To put together for a potential multipronged assault ought to the United States keep past the May 1 deadline, the Pentagon has requested extra navy choices — together with a rise of U.S. troops or a dedication of extra air assist from U.S. Central Command, which oversees operations within the Middle East and Afghanistan, in line with two U.S. officers. Whether these requests will probably be granted will depend on the Biden administration’s subsequent transfer, which is predicted to be introduced in coming weeks upon finishing a assessment of the present settlement in place with the Taliban.

The unrest has already delayed the handover of Kandahar Airfield, a sprawling American base east of the capital, to Afghan forces in latest months. For now, a small detachment of U.S. and NATO troops stay to assist the struggling Afghan forces, in line with a U.S. navy official.

With the police drive principally in wreck, the Afghan military and commandos have moved into Kandahar, starting operations in November to retake territory that was then retaken by the Taliban. Commando officers stated their forces had been exhausted by frequent orders to fill in for his or her police counterparts.

In close by Arghandab District, the location of the Taliban’s northern offensive on Kandahar metropolis, military leaders and law enforcement officials say they’re severely understaffed and their pleas for assist have gone unheeded by officers in Kabul.

One outpost was utilizing two armored autos probably left over from the 1980s Soviet invasion to defend in opposition to Taliban positions on the river banks beneath.

In December, almost 200 checkpoints in Kandahar had been deserted by the Afghan military, in line with a U.S. authorities watchdog report launched Feb. 1. The collapse of some navy bases within the fall afforded the Taliban troves of navy gear and ammunition, together with a number of items of heavy artillery.

An Afghan air drive A-29 plane takes off from Kandahar Airfield.A mixed police and armed forces outpost, with two Russian armored autos, overlooking the Arghandab valley.

Afghan safety forces are additionally contending with parts of a populace which have extra religion within the Taliban than within the authorities. In capturing new territory, the Taliban put in their very own administrative providers, defined Lal Mohammad, 23, a wheat and grape farmer who now lives behind the Taliban’s entrance line in Panjwai.

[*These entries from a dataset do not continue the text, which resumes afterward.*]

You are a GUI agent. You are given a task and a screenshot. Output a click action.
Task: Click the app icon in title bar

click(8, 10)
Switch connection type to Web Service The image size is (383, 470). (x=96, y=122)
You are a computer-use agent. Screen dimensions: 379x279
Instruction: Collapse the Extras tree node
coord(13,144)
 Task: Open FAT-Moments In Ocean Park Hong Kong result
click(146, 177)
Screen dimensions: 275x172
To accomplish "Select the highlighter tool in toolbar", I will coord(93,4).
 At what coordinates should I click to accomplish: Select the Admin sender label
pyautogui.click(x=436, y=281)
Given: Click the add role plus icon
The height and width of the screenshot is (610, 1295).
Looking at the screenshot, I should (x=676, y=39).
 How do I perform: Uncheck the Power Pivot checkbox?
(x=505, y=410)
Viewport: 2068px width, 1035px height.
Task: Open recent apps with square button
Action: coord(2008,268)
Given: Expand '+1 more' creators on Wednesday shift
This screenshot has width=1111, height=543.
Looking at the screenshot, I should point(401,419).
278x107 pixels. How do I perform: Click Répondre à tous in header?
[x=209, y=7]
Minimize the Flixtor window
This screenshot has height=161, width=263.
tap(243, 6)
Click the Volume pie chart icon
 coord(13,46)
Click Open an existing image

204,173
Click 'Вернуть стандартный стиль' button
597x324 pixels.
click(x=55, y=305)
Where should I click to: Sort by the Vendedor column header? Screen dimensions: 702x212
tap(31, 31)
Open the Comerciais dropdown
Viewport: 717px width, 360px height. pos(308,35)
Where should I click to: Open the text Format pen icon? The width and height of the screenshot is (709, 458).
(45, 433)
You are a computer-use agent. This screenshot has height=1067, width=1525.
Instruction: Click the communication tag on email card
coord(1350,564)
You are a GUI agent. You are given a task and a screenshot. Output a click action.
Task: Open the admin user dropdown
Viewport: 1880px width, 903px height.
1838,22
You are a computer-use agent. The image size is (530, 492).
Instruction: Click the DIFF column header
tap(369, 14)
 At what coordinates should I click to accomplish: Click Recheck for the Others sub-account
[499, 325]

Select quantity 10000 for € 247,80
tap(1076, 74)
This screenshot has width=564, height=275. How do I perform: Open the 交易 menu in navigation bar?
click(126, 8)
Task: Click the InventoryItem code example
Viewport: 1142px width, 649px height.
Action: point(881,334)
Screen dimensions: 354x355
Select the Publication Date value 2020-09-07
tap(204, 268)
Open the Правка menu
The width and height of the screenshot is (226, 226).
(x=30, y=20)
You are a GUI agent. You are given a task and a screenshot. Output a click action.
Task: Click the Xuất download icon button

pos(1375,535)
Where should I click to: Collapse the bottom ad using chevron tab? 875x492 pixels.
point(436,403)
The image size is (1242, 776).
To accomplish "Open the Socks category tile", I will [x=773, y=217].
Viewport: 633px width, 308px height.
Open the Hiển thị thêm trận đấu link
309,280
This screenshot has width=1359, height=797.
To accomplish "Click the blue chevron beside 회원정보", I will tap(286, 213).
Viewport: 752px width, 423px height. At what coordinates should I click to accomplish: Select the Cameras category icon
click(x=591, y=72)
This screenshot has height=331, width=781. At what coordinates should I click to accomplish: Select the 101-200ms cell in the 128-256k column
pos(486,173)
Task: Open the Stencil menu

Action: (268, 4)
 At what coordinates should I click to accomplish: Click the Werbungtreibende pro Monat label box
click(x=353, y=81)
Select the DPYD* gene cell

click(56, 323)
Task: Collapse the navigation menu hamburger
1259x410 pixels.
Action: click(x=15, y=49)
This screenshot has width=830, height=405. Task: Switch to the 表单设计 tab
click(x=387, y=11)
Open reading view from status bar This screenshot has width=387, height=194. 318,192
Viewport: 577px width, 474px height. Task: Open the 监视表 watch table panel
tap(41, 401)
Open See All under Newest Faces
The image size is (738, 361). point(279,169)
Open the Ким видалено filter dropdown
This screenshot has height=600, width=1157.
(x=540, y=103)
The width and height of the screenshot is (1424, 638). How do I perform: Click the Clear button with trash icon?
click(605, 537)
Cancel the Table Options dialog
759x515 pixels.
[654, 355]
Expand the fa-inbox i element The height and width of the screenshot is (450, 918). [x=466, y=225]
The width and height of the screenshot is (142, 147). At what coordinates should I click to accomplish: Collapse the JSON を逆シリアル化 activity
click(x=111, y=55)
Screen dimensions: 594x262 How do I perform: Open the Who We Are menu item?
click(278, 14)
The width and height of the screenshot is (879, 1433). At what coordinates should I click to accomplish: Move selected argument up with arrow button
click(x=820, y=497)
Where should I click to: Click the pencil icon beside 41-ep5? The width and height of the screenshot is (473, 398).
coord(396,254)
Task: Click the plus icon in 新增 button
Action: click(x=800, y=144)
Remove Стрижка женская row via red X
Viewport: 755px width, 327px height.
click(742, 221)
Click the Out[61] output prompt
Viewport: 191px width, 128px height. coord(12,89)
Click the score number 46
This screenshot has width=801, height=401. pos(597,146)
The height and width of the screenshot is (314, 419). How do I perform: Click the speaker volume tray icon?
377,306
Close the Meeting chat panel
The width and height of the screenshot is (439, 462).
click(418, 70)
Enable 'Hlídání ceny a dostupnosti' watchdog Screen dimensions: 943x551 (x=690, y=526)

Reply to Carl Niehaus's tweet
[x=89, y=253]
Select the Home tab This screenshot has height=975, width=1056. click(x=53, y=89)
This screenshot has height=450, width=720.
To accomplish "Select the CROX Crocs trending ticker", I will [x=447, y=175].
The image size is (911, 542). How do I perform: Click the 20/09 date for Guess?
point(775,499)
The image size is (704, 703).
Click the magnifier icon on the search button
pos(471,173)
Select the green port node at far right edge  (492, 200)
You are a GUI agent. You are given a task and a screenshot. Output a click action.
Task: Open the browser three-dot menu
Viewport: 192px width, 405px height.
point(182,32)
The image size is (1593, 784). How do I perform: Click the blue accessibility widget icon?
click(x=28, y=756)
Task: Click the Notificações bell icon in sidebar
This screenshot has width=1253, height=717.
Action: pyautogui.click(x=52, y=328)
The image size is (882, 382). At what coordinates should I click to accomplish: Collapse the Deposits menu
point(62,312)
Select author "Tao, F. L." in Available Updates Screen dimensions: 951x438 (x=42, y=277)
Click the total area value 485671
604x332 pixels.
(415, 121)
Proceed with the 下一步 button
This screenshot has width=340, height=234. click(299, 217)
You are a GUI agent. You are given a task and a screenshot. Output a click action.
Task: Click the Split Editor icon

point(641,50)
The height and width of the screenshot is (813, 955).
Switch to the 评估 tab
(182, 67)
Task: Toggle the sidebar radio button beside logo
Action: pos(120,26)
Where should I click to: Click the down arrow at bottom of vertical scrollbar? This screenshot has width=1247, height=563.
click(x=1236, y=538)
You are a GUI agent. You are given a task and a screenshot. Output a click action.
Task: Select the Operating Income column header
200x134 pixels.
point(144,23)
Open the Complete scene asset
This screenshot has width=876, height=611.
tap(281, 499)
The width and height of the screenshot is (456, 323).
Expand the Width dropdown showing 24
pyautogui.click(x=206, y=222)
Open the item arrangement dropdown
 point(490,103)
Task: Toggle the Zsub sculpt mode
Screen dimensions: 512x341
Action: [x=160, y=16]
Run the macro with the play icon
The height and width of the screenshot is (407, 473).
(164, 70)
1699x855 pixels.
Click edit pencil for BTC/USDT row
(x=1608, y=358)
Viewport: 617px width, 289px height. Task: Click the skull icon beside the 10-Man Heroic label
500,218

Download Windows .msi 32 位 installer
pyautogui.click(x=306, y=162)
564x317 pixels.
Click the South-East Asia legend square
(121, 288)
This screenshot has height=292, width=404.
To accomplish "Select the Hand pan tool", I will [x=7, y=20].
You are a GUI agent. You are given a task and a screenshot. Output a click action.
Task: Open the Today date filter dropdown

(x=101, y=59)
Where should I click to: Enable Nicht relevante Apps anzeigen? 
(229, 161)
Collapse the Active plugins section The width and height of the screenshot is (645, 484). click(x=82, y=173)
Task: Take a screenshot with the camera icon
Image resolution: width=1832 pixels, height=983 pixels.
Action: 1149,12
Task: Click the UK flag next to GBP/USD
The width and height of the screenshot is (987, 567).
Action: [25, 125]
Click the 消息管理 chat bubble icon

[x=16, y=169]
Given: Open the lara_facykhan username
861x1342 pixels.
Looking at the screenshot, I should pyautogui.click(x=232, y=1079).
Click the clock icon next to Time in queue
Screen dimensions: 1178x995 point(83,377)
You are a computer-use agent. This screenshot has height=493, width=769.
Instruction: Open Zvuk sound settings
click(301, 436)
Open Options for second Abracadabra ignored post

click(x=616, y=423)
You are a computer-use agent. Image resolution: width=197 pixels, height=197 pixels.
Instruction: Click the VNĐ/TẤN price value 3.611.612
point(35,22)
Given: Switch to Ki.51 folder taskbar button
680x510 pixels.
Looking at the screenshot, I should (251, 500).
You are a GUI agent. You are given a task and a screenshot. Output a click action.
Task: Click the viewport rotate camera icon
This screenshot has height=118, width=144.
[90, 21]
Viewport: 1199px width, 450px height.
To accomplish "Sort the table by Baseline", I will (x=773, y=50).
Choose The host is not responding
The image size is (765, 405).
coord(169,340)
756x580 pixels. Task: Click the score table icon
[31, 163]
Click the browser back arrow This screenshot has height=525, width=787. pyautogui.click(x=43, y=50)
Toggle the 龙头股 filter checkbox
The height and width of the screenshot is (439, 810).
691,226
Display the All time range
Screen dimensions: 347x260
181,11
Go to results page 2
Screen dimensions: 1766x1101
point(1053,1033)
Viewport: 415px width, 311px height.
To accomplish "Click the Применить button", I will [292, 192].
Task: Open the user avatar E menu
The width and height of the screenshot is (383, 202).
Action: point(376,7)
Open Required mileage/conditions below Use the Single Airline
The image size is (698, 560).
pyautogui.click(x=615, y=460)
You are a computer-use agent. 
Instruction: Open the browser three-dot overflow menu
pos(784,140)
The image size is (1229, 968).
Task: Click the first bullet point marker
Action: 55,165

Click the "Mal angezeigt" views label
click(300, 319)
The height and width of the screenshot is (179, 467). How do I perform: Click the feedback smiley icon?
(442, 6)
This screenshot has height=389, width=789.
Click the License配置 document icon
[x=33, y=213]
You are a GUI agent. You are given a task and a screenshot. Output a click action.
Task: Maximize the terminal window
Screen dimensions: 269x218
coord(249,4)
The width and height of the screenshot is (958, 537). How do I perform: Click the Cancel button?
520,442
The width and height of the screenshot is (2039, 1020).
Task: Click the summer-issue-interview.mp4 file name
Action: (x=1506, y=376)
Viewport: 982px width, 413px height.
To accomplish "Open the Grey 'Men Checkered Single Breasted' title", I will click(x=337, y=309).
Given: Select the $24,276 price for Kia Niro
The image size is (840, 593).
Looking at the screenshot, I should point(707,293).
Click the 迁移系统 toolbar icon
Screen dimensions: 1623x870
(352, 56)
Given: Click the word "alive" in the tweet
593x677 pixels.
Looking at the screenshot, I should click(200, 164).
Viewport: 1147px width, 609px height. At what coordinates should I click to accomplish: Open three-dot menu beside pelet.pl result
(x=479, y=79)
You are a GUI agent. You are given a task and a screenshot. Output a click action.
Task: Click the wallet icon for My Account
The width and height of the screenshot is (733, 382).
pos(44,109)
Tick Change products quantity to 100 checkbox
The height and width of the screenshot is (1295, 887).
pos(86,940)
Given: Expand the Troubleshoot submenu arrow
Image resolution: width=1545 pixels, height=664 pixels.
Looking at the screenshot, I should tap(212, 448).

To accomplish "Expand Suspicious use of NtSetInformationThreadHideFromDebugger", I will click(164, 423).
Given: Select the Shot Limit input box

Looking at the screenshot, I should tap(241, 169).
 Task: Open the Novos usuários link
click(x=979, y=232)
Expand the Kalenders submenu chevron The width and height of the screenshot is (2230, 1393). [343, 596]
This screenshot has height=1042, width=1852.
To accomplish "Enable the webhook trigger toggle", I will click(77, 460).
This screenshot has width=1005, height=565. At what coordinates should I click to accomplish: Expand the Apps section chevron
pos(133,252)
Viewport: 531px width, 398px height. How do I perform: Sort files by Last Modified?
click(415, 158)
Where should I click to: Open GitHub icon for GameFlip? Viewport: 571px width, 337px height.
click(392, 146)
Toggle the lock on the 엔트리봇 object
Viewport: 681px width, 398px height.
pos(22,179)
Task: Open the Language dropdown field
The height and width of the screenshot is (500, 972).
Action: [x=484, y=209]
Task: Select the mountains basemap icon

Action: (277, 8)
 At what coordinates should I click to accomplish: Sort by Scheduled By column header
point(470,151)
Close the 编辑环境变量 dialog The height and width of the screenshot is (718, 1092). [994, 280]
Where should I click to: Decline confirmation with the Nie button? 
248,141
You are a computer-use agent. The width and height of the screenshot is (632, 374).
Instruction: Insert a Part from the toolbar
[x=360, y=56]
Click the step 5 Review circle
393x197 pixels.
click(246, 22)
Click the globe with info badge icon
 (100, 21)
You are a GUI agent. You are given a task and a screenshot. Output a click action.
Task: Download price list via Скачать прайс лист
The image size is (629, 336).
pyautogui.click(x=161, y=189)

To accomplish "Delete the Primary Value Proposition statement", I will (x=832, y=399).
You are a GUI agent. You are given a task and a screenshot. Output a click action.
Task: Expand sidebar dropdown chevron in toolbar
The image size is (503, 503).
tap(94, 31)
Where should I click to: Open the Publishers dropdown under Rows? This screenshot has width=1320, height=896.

Insurgent fighters have smashed smartphones and banned music, imposed a curfew, dug defensive tunnels between folks’s properties and used empty rooms in them as combating positions. Roadside bombs are in every single place, he stated. But land disputes and petty crime are effectively managed, in comparison with the Afghan authorities’s corrupt paperwork, stated Mr. Mohammad.

“People prefer it,” Mr. Mohammad stated, including that he simply desires somebody to take over Kandahar so folks can get again to their lives.

These sentiments are widespread in additional rural areas of Afghanistan. But the Afghan authorities’s incompetence and widespread corruption have introduced that angle to the doorstep of one of many nation’s most populated cities.

“The authorities,” Mr. Mohammad stated, “has failed.”

Windows of a meals stall in Arghandab District had been damaged by a Taliban mortar.

Fahim Abed contributed reporting from Panjwai and Najim Rahim from Kabul, Afghanistan. Eric Schmitt contributed reporting from Washington.